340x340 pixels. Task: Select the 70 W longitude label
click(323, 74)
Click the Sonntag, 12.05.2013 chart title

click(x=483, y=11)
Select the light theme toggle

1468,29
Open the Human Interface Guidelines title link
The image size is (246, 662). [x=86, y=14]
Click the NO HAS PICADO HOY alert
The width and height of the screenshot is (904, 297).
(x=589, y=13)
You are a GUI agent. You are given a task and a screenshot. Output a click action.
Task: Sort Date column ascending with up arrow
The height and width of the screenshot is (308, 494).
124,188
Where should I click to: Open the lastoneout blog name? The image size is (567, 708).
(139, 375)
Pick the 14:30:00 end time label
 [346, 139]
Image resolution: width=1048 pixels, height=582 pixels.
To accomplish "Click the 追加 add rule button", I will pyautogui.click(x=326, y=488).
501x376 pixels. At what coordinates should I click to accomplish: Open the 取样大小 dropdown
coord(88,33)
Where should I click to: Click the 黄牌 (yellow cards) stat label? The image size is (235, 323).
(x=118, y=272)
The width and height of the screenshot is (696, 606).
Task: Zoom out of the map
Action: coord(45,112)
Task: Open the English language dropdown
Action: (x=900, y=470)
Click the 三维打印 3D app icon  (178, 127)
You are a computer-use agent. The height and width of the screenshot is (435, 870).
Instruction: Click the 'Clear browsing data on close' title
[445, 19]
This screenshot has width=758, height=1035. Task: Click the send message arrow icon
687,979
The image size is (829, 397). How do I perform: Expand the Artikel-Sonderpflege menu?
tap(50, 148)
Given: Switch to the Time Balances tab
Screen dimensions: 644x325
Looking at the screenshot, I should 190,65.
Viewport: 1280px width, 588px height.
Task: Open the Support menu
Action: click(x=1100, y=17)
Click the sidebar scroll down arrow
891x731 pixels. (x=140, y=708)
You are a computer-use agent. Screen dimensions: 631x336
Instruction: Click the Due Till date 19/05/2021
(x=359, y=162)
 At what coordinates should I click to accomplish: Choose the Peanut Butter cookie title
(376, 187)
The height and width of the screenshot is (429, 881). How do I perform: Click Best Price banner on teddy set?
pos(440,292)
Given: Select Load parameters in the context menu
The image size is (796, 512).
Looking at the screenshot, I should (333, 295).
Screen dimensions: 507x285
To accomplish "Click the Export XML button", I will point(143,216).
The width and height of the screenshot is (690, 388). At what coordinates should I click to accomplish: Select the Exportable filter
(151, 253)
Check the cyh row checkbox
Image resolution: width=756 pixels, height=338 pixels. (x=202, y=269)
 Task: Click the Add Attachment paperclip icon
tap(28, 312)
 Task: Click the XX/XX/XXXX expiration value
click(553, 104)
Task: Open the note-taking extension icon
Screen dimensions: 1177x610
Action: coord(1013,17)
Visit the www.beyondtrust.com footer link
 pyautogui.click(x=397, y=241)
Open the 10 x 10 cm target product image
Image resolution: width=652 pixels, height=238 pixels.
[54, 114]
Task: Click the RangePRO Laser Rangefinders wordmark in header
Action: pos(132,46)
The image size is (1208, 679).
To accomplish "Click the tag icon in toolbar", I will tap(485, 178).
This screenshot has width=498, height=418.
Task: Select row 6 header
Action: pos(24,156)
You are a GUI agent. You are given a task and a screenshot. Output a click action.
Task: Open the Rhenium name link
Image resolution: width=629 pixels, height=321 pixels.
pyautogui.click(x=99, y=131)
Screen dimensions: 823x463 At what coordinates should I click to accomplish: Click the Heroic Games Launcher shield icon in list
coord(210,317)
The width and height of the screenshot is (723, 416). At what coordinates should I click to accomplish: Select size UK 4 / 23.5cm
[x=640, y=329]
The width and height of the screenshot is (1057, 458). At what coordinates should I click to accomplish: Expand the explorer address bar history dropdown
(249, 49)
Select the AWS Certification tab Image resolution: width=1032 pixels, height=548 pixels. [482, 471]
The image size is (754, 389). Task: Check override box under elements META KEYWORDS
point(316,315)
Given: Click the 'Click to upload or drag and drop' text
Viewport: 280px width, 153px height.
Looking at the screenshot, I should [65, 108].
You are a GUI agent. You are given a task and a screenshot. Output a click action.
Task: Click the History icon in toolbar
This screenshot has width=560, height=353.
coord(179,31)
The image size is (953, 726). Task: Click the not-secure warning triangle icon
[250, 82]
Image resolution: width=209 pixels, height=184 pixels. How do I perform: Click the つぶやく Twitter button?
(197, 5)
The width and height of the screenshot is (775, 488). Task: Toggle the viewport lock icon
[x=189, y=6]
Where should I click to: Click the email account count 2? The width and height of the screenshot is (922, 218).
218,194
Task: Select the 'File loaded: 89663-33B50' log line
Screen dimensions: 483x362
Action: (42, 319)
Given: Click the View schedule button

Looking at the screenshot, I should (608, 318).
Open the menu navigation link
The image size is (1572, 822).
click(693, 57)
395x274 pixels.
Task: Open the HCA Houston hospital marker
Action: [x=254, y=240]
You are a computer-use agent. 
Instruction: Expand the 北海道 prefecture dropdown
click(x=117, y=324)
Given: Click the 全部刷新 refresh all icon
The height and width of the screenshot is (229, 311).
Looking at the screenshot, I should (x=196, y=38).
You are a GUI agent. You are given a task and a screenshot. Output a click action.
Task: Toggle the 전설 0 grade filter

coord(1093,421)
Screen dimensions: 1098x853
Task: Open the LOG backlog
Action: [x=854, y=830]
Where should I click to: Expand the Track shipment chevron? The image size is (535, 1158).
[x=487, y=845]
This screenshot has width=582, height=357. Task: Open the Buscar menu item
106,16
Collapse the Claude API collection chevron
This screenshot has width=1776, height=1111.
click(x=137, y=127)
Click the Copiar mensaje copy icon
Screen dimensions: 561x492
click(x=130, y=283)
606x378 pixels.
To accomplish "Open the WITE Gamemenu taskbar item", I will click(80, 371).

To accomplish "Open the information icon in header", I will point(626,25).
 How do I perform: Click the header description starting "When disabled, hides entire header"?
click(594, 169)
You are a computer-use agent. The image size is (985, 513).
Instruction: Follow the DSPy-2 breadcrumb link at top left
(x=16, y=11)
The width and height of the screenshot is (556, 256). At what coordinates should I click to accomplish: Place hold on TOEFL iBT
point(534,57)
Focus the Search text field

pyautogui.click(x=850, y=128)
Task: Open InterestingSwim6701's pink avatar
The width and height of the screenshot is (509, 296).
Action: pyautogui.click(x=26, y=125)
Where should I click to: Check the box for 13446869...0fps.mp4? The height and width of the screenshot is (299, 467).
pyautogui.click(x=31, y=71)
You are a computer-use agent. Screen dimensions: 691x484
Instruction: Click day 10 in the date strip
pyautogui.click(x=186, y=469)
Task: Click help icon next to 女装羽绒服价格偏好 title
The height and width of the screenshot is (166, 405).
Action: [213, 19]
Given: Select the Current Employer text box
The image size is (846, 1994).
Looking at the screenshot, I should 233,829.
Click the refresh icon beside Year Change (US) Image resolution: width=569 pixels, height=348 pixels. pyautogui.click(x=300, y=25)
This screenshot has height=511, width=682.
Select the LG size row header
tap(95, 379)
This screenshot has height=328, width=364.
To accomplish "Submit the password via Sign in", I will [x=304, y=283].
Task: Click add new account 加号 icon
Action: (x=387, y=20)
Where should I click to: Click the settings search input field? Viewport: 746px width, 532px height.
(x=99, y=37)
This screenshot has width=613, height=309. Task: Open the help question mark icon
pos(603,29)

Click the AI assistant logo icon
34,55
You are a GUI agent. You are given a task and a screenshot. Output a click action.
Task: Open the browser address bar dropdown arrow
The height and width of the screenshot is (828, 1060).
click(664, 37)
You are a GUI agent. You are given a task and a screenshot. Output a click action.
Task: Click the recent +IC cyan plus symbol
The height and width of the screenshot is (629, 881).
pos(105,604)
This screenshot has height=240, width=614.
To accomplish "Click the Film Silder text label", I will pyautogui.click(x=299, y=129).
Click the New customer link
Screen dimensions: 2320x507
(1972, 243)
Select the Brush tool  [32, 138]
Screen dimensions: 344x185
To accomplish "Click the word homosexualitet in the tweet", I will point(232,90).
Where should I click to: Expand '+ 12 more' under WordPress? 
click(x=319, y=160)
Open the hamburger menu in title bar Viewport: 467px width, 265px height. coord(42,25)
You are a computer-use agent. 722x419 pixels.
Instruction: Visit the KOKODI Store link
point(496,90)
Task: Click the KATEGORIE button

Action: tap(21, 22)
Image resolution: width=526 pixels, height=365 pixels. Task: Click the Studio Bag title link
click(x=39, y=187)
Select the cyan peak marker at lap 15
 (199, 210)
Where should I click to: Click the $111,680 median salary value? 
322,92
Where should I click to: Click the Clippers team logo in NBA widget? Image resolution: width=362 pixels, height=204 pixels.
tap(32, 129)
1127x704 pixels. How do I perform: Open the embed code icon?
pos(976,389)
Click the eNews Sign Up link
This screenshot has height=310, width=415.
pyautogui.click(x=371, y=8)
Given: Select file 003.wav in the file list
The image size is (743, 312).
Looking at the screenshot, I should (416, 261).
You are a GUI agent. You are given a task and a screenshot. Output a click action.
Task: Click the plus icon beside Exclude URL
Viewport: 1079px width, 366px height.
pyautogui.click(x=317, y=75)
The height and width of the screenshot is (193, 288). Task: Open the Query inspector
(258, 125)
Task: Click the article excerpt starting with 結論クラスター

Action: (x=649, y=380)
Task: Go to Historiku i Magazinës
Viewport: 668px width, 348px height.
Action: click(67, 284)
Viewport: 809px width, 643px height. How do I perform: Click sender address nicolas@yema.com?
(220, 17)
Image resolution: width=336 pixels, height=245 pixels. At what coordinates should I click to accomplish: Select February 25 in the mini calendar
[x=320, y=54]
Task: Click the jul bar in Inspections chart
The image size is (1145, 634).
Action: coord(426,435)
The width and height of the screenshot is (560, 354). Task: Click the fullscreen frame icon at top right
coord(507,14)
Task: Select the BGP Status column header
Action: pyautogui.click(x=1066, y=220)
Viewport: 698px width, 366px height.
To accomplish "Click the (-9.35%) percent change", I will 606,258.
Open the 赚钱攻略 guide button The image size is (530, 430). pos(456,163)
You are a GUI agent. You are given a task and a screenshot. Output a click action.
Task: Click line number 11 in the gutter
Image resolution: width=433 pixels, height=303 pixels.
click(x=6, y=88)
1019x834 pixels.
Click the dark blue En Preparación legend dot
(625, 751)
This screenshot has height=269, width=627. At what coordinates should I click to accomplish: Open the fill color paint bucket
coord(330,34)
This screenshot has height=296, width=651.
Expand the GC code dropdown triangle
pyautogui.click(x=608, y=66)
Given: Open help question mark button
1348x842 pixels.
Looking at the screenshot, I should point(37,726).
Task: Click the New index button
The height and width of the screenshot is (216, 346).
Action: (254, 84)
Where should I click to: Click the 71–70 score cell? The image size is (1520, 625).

→ **Problem to work on**: Search the entries above for the string "computer". Copy each line in which it appears.

→ **Result of this task**:
You are a computer-use agent. The height and width of the screenshot is (435, 870).
You are a computer-use agent. Screen dimensions: 631x336
You are a computer-use agent. 
You are a computer-use agent. The image size is (985, 513).
You are a computer-use agent. Screen dimensions: 691x484
You are a computer-use agent. 722x419 pixels.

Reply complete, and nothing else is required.